**Study material:**
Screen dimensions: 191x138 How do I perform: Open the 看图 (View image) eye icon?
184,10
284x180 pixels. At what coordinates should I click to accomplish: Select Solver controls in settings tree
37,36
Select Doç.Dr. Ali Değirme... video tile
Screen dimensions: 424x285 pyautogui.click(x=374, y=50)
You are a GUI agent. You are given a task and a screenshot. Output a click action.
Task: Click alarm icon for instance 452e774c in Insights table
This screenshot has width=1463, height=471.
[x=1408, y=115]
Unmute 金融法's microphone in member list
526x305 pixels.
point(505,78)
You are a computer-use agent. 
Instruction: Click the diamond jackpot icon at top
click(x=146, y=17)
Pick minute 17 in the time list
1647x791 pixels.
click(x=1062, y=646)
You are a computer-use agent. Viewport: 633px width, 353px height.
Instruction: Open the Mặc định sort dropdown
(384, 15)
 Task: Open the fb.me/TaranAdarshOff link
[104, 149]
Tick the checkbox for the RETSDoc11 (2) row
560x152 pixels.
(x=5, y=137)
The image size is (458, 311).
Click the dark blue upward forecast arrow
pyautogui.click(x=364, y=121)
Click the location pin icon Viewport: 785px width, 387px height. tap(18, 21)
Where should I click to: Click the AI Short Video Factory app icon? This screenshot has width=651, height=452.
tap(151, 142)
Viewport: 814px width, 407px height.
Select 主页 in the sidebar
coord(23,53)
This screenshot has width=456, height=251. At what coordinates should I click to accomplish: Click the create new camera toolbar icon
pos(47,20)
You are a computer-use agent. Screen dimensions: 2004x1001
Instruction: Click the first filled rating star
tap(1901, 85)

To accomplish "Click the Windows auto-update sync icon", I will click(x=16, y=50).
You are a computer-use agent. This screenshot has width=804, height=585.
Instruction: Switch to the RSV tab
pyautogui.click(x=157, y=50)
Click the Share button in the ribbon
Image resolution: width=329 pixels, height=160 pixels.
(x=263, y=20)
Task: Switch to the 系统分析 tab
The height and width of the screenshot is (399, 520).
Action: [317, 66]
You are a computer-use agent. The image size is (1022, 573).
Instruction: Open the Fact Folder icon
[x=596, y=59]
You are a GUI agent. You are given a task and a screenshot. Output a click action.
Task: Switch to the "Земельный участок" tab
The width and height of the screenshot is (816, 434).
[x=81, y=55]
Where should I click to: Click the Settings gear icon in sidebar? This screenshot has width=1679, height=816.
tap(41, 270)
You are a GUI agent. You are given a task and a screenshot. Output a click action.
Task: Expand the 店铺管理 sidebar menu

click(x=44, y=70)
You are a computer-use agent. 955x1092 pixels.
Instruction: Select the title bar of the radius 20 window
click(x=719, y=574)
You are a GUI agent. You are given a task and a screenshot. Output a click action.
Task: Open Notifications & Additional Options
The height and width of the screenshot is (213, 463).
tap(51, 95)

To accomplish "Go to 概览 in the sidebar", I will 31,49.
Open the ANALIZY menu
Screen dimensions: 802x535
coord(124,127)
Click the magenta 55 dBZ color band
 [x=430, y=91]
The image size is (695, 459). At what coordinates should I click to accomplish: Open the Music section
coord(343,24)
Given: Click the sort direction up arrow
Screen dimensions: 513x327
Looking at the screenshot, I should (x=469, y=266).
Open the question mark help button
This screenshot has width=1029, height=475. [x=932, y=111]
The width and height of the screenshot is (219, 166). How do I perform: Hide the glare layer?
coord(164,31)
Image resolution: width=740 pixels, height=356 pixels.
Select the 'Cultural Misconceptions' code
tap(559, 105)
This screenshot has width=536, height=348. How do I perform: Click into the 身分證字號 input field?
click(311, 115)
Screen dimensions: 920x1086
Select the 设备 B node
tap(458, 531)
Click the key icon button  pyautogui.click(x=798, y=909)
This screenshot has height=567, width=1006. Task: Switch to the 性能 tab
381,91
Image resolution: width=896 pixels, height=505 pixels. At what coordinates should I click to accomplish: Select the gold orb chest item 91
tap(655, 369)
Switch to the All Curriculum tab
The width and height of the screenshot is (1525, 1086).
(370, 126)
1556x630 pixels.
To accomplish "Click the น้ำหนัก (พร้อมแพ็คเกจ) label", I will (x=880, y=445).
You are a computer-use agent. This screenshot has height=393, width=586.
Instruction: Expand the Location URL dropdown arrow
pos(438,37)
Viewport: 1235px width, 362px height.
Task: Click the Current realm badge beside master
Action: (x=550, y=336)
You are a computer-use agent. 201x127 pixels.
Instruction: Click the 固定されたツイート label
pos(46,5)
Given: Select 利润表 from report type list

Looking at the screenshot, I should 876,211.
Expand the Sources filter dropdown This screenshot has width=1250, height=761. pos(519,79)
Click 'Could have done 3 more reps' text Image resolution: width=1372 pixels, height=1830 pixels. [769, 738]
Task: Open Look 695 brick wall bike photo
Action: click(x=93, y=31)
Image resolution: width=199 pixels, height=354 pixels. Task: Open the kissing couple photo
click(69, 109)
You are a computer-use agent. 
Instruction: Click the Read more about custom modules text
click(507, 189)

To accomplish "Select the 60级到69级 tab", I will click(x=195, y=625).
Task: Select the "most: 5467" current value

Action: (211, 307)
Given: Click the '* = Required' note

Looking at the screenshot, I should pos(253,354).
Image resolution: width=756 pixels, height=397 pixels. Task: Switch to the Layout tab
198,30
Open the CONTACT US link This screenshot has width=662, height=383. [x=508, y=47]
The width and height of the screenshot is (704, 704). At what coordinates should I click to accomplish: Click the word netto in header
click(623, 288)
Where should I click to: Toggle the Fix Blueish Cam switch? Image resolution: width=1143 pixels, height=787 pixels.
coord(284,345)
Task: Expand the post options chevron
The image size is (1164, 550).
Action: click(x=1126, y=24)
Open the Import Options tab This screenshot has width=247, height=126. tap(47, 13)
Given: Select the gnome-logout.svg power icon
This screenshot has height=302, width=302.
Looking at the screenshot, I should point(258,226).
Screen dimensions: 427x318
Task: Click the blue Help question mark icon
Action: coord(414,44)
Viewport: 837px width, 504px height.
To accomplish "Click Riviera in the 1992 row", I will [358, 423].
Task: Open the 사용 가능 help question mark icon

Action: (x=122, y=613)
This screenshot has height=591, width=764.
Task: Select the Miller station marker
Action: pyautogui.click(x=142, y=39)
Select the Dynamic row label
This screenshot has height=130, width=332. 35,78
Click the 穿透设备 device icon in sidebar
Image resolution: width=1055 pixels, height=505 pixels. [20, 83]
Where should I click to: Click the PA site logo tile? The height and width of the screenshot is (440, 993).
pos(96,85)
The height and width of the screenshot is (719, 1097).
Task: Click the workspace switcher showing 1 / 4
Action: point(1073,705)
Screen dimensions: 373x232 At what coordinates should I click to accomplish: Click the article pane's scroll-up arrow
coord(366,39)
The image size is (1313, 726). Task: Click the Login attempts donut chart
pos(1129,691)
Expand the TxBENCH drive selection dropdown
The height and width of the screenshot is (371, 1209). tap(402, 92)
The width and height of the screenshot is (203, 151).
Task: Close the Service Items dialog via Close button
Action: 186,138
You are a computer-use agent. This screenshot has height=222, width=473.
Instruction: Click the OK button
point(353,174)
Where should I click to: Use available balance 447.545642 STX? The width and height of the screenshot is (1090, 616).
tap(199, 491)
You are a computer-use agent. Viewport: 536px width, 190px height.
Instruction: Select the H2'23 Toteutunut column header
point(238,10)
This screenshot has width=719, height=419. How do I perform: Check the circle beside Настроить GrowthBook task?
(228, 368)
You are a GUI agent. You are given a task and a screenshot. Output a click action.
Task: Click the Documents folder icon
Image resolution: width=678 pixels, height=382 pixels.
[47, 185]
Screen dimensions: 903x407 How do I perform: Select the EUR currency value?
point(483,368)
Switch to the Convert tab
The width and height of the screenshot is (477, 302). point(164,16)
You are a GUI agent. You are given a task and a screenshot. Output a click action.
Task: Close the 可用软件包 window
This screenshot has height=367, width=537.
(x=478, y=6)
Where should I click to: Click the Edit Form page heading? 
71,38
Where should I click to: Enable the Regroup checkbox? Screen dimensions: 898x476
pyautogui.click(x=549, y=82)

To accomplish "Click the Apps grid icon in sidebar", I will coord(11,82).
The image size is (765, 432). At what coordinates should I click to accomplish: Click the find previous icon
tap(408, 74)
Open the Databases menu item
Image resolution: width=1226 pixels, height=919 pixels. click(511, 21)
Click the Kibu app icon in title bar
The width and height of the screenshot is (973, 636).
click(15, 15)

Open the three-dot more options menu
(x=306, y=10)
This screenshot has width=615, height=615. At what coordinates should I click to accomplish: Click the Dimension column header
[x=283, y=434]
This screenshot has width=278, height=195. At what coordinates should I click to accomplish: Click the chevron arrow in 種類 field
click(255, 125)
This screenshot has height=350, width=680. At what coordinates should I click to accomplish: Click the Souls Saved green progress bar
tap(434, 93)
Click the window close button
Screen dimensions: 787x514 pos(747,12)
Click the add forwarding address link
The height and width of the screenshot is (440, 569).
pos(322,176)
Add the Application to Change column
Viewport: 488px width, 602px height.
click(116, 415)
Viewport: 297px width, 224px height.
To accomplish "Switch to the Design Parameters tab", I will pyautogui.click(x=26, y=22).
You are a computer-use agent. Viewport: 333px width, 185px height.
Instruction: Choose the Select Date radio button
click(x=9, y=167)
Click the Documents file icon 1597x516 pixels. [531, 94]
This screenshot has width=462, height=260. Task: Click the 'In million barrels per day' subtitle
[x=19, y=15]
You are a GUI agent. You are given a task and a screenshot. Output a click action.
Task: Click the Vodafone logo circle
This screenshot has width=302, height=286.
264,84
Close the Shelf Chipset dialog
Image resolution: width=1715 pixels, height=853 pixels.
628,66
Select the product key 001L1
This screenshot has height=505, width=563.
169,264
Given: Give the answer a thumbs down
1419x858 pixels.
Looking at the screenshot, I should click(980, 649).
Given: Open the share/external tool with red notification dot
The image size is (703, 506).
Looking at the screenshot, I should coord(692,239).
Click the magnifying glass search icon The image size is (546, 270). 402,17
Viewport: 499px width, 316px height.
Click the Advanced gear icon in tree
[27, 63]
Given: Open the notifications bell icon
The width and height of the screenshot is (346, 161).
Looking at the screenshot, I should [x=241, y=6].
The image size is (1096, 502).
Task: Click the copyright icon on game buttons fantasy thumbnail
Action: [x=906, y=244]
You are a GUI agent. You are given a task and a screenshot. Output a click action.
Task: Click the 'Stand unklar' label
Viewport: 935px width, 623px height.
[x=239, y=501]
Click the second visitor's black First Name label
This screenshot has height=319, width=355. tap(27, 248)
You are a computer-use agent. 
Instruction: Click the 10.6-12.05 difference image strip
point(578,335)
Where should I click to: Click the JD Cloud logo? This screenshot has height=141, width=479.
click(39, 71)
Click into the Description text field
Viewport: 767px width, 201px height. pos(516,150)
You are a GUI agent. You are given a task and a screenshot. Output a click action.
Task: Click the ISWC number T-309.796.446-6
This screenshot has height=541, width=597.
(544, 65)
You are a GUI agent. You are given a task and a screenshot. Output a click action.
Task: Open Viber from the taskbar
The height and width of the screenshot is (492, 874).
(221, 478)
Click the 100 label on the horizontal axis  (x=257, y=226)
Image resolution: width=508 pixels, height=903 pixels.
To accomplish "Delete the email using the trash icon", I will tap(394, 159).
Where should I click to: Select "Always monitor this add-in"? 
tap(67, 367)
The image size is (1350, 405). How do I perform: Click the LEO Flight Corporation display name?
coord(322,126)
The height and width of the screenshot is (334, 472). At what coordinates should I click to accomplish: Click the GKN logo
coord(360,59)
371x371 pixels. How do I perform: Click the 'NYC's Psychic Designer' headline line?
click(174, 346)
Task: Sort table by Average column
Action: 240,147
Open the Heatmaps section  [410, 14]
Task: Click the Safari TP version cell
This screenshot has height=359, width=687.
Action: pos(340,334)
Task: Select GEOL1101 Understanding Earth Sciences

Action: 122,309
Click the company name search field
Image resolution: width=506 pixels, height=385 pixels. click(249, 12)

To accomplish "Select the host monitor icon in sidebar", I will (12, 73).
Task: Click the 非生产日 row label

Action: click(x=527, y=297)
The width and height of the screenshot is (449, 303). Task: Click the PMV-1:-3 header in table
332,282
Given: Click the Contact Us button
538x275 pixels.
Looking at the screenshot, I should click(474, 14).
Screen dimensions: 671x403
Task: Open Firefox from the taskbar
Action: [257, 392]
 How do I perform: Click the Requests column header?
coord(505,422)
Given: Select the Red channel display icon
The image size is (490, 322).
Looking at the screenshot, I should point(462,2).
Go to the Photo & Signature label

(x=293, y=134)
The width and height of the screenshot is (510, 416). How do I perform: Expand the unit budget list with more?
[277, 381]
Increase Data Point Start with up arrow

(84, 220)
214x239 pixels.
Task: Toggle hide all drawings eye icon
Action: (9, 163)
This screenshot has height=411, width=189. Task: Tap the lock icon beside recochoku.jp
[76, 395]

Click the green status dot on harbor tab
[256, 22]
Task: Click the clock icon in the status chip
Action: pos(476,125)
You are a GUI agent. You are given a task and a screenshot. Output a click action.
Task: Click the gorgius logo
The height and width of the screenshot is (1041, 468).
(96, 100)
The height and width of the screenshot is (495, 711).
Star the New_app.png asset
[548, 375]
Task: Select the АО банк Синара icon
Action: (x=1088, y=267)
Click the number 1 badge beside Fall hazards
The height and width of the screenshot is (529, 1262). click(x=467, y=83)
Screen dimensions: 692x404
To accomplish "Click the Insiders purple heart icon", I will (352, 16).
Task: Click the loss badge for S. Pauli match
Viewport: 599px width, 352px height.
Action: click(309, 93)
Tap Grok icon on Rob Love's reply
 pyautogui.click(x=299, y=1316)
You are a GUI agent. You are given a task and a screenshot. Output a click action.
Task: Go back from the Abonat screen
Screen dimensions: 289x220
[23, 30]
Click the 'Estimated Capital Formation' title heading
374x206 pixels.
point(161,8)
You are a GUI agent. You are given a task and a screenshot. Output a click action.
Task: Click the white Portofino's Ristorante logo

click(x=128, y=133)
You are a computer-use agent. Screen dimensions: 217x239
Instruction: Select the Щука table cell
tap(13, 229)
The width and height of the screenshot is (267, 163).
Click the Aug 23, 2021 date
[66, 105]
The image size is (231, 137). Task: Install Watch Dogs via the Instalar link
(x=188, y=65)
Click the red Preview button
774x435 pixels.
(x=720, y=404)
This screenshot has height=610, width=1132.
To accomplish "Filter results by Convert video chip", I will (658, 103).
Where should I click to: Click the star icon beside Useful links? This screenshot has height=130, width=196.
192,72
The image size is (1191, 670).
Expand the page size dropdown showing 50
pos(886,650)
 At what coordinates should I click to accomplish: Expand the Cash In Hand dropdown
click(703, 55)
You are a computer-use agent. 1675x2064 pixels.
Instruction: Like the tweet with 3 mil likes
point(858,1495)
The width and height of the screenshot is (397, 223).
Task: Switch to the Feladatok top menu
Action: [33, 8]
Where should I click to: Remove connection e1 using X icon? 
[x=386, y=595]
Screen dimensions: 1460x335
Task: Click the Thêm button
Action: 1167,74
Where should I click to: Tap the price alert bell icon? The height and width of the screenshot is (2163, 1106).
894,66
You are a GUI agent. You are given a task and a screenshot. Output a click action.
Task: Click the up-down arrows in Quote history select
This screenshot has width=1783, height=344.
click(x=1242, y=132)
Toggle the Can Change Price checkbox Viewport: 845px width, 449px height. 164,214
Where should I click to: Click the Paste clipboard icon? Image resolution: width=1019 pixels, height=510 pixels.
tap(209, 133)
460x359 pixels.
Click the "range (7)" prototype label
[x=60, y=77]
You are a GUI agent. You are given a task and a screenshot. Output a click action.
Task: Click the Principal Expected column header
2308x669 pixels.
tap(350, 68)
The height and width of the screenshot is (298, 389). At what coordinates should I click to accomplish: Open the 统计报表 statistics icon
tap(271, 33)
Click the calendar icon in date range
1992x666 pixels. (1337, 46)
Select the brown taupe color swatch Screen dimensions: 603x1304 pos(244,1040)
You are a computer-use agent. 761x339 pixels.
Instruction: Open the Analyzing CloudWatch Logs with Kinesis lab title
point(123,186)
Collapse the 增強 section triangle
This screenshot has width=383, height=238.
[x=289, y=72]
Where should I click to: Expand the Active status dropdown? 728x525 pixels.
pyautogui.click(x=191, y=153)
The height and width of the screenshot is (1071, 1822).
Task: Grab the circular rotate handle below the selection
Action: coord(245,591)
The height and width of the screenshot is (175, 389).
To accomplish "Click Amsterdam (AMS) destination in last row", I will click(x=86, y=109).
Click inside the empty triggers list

**What the task asks:**
Return, word for word, the lines of the data above from the line with "The width and height of the screenshot is (816, 434)." through the line with "Click the key", inclusive.

**Output for this task:**
The width and height of the screenshot is (816, 434).
[x=81, y=55]
Where should I click to: Click the Settings gear icon in sidebar? This screenshot has width=1679, height=816.
tap(41, 270)
You are a GUI agent. You are given a task and a screenshot. Output a click action.
Task: Expand the 店铺管理 sidebar menu

click(x=44, y=70)
You are a computer-use agent. 955x1092 pixels.
Instruction: Select the title bar of the radius 20 window
click(x=719, y=574)
You are a GUI agent. You are given a task and a screenshot. Output a click action.
Task: Open Notifications & Additional Options
The height and width of the screenshot is (213, 463).
tap(51, 95)

To accomplish "Go to 概览 in the sidebar", I will 31,49.
Open the ANALIZY menu
Screen dimensions: 802x535
coord(124,127)
Click the magenta 55 dBZ color band
 [x=430, y=91]
The image size is (695, 459). At what coordinates should I click to accomplish: Open the Music section
coord(343,24)
Given: Click the sort direction up arrow
Screen dimensions: 513x327
Looking at the screenshot, I should (x=469, y=266).
Open the question mark help button
This screenshot has width=1029, height=475. [x=932, y=111]
The width and height of the screenshot is (219, 166). How do I perform: Hide the glare layer?
coord(164,31)
Image resolution: width=740 pixels, height=356 pixels.
Select the 'Cultural Misconceptions' code
tap(559, 105)
This screenshot has width=536, height=348. How do I perform: Click into the 身分證字號 input field?
click(311, 115)
Screen dimensions: 920x1086
Select the 设备 B node
tap(458, 531)
Click the key icon button  pyautogui.click(x=798, y=909)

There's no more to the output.